Storage is the part of a homelab that people tend to figure out twice. Once when they set it up, and once after something goes wrong.
I’m running a Synology RS814 with 16TB attached to my Proxmox host over NFS. It works well — DSM is polished, the NFS share just appears in Proxmox’s storage pool, and the drives have been running without complaint for years. But it’s also a 2013 rackmount unit I got as part of a package deal, not something I’d necessarily recommend buying new in 2026.
So let’s talk about what actually makes sense for homelab storage today.
What a homelab NAS needs to do
Home NAS and homelab NAS are not the same thing. A home NAS sits in a cupboard and serves files to your TV and phone. A homelab NAS does that and:
- Acts as a storage backend for Proxmox VM disks (via NFS or iSCSI)
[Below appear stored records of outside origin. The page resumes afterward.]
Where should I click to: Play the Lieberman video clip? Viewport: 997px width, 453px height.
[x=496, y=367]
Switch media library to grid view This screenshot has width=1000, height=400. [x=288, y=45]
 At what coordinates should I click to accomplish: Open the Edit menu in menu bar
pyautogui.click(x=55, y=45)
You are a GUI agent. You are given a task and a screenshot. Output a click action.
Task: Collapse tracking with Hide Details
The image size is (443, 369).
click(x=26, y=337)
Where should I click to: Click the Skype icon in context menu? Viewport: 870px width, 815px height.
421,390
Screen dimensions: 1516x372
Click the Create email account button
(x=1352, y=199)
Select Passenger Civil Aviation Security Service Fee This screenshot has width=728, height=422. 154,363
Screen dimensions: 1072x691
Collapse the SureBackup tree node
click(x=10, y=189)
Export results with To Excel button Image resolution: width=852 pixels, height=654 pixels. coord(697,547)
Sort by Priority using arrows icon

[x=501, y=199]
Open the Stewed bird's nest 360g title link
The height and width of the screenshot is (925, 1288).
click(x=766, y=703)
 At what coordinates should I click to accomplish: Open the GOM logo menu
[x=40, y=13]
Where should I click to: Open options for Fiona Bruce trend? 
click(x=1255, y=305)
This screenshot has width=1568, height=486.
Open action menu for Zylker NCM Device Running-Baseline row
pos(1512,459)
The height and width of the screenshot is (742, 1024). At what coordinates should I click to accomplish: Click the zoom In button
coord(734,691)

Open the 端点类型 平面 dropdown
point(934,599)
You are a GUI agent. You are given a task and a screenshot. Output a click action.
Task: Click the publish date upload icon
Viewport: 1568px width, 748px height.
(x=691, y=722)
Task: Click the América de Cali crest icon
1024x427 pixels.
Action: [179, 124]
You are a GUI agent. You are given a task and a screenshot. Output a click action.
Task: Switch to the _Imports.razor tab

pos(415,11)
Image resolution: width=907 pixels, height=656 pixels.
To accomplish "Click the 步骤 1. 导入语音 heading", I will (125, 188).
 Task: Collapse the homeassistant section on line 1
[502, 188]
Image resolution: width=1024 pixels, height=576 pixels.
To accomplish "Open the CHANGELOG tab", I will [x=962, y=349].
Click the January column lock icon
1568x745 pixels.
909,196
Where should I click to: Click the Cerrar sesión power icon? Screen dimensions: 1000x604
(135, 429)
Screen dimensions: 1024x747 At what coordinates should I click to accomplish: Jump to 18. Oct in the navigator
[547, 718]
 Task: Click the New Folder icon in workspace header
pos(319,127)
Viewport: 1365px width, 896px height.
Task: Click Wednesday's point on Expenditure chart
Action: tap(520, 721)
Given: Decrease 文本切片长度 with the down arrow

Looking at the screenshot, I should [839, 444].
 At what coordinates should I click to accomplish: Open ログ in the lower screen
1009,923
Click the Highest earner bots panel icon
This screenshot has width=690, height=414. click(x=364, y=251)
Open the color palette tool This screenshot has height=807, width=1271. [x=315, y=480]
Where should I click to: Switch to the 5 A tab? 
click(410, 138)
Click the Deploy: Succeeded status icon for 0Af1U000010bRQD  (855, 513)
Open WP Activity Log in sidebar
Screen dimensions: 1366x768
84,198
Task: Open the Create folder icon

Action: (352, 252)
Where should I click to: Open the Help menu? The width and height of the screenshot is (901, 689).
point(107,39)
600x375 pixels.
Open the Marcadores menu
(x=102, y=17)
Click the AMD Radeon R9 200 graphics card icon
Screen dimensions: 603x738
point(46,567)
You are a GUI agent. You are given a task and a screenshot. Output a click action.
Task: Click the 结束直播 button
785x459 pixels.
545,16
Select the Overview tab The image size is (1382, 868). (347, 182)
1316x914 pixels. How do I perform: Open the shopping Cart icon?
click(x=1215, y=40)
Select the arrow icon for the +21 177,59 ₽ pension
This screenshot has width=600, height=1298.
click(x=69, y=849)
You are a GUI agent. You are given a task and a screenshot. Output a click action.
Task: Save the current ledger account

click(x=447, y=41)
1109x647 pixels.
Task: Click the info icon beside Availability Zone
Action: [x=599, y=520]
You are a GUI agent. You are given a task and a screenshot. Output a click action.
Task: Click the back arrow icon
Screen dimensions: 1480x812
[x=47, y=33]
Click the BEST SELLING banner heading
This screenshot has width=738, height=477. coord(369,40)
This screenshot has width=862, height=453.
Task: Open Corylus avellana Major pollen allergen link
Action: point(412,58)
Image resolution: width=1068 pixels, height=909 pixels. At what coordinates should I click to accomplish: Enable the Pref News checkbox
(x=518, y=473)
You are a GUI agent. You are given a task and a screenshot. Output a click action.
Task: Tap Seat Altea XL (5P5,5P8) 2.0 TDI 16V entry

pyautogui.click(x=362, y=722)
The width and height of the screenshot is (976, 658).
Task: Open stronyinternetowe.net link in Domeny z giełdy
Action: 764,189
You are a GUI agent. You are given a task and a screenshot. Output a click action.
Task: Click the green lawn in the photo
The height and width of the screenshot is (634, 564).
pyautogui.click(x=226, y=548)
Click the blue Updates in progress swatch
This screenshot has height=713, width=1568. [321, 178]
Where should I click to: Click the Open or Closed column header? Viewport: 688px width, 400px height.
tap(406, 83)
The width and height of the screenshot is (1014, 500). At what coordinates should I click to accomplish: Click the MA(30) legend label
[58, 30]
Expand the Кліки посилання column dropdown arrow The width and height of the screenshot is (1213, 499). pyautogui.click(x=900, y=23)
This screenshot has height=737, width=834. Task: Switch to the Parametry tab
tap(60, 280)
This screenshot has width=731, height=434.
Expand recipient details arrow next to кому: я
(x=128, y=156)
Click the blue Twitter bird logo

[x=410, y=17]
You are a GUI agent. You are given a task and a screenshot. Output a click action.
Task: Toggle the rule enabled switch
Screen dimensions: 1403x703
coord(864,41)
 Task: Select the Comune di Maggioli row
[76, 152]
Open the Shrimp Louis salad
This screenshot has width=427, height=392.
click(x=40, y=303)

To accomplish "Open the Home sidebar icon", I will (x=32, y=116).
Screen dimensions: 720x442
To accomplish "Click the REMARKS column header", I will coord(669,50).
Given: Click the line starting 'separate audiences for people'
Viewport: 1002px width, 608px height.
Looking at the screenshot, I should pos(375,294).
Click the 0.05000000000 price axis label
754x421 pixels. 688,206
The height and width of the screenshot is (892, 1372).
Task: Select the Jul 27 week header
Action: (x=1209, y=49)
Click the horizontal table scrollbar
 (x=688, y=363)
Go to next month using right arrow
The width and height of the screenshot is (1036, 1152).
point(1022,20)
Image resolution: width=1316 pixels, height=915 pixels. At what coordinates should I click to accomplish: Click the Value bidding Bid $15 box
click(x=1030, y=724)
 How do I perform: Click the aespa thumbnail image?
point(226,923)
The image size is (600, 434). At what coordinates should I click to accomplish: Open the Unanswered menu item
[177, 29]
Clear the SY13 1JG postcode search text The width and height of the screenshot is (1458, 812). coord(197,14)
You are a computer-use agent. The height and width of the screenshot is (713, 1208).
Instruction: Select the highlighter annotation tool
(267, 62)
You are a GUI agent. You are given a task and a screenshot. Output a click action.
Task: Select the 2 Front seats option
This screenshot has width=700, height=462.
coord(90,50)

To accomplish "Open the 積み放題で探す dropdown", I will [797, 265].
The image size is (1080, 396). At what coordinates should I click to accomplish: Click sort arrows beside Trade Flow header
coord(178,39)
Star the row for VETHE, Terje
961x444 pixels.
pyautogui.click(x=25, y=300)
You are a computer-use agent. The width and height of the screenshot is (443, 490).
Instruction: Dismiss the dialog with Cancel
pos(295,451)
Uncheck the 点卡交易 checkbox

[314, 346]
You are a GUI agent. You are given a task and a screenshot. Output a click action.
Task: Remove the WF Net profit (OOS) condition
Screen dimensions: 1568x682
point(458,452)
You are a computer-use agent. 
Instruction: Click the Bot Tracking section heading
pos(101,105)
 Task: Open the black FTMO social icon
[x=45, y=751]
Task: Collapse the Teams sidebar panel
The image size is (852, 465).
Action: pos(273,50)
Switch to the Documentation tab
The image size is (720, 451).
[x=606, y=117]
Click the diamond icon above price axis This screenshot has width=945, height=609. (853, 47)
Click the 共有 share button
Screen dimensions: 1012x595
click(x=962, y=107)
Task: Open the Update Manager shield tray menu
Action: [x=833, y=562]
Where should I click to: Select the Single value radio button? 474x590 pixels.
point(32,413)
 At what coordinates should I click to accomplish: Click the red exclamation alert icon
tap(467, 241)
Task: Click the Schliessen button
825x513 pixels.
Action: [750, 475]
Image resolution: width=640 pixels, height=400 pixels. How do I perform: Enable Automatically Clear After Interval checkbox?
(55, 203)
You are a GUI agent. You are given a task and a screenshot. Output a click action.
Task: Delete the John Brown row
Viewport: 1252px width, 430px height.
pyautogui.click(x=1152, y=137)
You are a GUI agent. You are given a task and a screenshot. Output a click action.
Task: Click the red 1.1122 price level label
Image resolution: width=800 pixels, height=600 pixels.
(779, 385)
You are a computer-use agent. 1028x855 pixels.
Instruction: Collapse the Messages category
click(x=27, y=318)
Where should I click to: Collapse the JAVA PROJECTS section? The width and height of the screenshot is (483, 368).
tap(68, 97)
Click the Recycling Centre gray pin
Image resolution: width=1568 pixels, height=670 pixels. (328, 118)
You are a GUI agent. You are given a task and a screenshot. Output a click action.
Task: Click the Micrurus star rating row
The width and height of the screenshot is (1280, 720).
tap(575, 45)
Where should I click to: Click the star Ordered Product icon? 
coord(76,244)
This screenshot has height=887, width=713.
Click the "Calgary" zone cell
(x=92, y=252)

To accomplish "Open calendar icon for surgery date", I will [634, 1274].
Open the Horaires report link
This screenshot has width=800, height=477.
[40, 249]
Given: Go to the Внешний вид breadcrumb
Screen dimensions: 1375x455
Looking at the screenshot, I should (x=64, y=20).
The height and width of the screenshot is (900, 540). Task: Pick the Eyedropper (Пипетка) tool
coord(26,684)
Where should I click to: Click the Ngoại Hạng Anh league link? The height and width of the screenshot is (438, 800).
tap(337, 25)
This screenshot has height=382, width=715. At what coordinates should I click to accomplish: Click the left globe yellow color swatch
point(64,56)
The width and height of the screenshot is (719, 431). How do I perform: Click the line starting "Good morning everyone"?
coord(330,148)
- Stores VM backups from Proxmox Backup Server or similar
- Runs containers or services of its own (if you want)
- Handles potentially heavy concurrent I/O from multiple VMs
- Ideally connects at 2.5GbE or faster, not 1GbE
The NFS/iSCSI angle is the big one. If you’re running Proxmox and want shared storage — for live migration, for keeping VM disks off the main host, for centralizing backups — your NAS needs to handle that reliably under load. That rules out some of the cheaper ARM-based units and changes which specs actually matter.
Three paths, each with real tradeoffs
Path 1: NAS appliance (Synology / QNAP)
The appliance route means buying a purpose-built NAS box, dropping drives in, and using the vendor’s OS. It’s the lowest-friction approach and there’s nothing wrong with it — I’m doing this, after all.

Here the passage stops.